(Rows from a dataset)
____________________

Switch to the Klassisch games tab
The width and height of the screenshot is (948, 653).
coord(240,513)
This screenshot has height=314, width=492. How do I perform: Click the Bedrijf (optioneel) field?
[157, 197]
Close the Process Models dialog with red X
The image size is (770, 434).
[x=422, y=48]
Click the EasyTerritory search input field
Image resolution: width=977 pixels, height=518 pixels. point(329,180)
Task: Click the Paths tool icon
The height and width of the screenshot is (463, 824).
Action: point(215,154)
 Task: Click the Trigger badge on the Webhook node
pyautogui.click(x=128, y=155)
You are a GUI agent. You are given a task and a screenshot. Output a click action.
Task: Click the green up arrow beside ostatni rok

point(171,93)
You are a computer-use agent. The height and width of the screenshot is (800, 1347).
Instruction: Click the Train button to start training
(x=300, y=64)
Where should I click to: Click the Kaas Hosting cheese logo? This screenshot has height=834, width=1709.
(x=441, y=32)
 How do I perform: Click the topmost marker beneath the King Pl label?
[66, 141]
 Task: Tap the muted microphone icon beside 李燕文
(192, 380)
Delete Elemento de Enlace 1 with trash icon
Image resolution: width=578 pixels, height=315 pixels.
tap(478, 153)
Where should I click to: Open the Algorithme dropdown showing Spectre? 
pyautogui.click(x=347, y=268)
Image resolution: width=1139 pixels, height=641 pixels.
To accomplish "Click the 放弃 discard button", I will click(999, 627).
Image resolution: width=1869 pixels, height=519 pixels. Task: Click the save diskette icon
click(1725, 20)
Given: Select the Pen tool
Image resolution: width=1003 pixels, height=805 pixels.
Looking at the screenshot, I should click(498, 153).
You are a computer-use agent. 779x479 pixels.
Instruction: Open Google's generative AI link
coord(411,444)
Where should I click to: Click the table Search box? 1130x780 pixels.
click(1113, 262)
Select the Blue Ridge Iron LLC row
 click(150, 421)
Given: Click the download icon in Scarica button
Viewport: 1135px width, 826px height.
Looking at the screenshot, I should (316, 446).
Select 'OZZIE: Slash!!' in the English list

____________________

▶ **EXERCISE**: Can you copy the rows above word for word, from the line with "You are a GUI" up to and including the line with "click(1725, 20)"?

▶ **EXERCISE RESULT**:
You are a GUI agent. You are given a task and a screenshot. Output a click action.
Task: Click the green up arrow beside ostatni rok

point(171,93)
You are a computer-use agent. The height and width of the screenshot is (800, 1347).
Instruction: Click the Train button to start training
(x=300, y=64)
Where should I click to: Click the Kaas Hosting cheese logo? This screenshot has height=834, width=1709.
(x=441, y=32)
 How do I perform: Click the topmost marker beneath the King Pl label?
[66, 141]
 Task: Tap the muted microphone icon beside 李燕文
(192, 380)
Delete Elemento de Enlace 1 with trash icon
Image resolution: width=578 pixels, height=315 pixels.
tap(478, 153)
Where should I click to: Open the Algorithme dropdown showing Spectre? 
pyautogui.click(x=347, y=268)
Image resolution: width=1139 pixels, height=641 pixels.
To accomplish "Click the 放弃 discard button", I will click(999, 627).
Image resolution: width=1869 pixels, height=519 pixels. Task: Click the save diskette icon
click(1725, 20)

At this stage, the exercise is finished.